++++ THE DATA ++++

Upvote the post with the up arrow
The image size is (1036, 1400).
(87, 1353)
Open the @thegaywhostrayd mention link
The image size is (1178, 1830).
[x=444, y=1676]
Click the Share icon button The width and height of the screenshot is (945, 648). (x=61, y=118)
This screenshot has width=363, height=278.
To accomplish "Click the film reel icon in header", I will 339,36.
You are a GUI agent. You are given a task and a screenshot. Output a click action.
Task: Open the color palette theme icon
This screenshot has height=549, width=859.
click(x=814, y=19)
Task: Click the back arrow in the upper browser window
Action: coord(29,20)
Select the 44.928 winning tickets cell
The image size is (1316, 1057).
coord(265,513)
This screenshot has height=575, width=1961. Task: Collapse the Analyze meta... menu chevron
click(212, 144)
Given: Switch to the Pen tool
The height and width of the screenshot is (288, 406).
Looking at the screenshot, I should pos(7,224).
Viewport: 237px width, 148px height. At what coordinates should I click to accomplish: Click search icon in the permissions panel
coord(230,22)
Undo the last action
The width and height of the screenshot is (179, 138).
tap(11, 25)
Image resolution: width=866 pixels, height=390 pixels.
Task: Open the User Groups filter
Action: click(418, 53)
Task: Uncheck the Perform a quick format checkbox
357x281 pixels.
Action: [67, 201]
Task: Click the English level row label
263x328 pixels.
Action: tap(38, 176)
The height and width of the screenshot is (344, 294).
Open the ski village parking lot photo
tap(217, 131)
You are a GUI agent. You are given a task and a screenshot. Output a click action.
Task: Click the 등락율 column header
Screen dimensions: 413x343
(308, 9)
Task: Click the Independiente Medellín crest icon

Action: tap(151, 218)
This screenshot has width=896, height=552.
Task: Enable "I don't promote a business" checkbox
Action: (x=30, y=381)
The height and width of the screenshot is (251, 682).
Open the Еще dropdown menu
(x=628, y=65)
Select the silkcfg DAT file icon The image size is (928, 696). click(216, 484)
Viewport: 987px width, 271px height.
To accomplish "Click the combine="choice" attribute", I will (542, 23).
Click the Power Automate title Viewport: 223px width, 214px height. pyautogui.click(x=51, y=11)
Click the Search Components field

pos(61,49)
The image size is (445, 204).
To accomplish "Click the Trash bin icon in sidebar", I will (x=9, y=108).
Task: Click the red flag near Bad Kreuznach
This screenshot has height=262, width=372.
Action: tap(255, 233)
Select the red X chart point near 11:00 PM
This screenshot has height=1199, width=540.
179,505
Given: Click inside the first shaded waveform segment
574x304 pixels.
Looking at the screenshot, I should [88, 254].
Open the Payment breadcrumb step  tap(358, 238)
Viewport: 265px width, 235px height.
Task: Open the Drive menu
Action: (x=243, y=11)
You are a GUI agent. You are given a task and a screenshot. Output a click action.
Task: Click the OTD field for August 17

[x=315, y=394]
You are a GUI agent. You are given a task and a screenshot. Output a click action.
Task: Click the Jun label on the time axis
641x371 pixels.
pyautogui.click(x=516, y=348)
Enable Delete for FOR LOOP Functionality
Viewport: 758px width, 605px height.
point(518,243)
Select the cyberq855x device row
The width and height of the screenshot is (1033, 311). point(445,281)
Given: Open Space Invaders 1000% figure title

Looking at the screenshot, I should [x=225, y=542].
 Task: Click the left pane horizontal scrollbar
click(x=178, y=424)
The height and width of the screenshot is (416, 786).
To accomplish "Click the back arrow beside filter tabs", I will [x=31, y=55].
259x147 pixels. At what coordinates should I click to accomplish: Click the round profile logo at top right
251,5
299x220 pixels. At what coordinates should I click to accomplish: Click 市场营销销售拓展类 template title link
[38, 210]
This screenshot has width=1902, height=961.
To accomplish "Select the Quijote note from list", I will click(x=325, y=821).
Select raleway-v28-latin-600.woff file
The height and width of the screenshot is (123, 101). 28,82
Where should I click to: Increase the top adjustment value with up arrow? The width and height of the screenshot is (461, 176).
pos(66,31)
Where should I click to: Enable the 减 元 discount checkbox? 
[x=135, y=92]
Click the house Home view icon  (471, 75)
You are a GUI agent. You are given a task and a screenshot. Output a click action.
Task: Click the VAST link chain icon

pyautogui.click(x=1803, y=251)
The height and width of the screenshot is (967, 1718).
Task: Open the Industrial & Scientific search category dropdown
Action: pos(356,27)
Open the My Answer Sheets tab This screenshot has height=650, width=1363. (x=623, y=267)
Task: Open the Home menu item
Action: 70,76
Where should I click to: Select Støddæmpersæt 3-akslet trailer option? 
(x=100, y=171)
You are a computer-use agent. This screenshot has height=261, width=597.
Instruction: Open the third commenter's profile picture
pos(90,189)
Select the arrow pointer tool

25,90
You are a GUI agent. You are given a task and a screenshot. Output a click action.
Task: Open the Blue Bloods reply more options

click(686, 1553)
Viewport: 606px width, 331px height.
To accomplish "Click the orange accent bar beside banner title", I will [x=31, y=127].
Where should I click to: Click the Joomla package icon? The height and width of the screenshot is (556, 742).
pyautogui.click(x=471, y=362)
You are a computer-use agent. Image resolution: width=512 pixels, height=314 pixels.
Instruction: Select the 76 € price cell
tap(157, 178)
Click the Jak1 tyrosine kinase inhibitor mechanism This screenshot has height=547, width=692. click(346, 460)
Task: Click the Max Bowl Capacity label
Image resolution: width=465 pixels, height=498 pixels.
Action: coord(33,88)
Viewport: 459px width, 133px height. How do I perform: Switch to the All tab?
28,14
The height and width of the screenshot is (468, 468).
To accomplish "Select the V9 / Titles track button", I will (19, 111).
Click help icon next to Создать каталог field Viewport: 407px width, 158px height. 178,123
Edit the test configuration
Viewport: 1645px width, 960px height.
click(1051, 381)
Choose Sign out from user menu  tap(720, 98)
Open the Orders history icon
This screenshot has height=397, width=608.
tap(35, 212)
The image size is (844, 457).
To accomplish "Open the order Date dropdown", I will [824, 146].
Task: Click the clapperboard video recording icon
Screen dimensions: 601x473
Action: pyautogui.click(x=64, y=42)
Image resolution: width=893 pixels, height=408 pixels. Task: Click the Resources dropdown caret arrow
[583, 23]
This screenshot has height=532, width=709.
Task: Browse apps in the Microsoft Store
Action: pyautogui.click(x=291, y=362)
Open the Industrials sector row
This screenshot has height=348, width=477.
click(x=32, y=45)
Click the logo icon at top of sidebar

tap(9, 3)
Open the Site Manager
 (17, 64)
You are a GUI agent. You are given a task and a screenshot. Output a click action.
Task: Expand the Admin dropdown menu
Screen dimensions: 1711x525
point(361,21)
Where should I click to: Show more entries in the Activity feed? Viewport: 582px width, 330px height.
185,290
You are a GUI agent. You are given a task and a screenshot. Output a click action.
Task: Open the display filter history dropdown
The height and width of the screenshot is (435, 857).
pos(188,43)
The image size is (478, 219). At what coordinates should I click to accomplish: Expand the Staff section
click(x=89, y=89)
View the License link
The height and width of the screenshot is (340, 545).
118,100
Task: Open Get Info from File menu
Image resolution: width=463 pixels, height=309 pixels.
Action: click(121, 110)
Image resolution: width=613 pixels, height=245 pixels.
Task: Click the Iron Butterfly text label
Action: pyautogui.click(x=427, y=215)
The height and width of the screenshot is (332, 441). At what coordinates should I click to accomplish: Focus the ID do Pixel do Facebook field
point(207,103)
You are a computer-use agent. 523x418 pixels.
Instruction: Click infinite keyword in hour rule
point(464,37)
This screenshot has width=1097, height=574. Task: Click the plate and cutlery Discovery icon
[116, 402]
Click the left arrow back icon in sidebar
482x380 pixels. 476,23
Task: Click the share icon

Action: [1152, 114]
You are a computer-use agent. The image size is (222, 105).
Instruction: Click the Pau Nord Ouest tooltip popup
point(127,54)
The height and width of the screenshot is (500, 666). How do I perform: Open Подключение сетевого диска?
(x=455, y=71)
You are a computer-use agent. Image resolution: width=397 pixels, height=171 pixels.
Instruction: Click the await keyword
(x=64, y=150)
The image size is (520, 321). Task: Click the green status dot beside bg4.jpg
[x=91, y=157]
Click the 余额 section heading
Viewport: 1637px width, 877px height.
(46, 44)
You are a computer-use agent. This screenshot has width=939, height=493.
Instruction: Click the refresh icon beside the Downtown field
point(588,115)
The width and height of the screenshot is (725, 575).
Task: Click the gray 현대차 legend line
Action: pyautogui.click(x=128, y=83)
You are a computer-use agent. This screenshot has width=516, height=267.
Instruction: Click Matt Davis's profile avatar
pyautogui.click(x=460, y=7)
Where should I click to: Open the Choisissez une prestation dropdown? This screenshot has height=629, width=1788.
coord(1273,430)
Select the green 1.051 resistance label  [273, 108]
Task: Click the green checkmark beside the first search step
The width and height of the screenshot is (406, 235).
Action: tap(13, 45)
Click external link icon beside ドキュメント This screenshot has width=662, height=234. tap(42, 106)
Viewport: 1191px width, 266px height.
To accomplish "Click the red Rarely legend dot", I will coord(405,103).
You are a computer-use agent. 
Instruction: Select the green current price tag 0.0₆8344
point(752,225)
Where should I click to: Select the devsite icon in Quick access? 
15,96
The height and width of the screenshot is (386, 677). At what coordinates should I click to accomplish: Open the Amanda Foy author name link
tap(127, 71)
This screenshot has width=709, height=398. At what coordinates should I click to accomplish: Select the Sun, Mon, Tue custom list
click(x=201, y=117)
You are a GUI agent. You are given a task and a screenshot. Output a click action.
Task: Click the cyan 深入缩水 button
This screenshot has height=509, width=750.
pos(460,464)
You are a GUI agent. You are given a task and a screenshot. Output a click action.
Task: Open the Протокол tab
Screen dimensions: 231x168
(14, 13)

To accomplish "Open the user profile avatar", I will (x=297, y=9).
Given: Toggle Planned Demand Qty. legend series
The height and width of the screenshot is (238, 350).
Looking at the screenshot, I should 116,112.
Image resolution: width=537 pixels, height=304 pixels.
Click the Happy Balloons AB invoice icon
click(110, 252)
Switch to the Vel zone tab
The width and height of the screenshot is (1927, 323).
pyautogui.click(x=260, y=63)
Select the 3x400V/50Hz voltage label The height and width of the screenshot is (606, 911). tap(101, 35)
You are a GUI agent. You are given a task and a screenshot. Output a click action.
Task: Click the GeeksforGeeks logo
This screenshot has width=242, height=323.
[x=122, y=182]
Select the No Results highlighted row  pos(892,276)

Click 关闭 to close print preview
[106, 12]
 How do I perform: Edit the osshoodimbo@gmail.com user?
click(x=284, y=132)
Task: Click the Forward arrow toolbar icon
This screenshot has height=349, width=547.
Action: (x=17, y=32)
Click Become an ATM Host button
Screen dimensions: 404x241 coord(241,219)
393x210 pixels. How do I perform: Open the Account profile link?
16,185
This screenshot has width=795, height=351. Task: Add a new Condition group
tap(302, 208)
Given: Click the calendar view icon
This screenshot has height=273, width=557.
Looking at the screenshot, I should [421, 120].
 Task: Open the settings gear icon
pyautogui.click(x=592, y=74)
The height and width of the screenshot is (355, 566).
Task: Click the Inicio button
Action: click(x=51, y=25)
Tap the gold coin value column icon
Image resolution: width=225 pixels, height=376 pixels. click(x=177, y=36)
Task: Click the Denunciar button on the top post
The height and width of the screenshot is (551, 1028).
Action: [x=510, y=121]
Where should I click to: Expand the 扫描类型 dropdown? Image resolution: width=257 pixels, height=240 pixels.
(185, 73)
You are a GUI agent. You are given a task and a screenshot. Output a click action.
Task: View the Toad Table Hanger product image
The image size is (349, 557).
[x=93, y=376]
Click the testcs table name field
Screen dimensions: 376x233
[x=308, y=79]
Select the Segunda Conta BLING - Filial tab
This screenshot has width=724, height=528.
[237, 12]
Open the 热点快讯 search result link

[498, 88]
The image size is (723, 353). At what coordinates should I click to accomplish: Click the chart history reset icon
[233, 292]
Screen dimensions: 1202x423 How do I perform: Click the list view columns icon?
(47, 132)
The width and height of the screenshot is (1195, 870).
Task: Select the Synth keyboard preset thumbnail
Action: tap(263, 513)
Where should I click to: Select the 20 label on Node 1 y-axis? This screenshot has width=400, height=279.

++++

=== ABOUT THIS TASK ===
Find "Task: Click the 등락율 column header" in the entries above and copy that whole line exactly, then each line after it through the line that contains "Given: Click inside".

=== YOUR RESPONSE ===
Task: Click the 등락율 column header
Screen dimensions: 413x343
(308, 9)
Task: Click the Independiente Medellín crest icon

Action: tap(151, 218)
This screenshot has width=896, height=552.
Task: Enable "I don't promote a business" checkbox
Action: (x=30, y=381)
The height and width of the screenshot is (251, 682).
Open the Еще dropdown menu
(x=628, y=65)
Select the silkcfg DAT file icon The image size is (928, 696). click(216, 484)
Viewport: 987px width, 271px height.
To accomplish "Click the combine="choice" attribute", I will (542, 23).
Click the Power Automate title Viewport: 223px width, 214px height. pyautogui.click(x=51, y=11)
Click the Search Components field

pos(61,49)
The image size is (445, 204).
To accomplish "Click the Trash bin icon in sidebar", I will (x=9, y=108).
Task: Click the red flag near Bad Kreuznach
This screenshot has height=262, width=372.
Action: tap(255, 233)
Select the red X chart point near 11:00 PM
This screenshot has height=1199, width=540.
179,505
Given: Click inside the first shaded waveform segment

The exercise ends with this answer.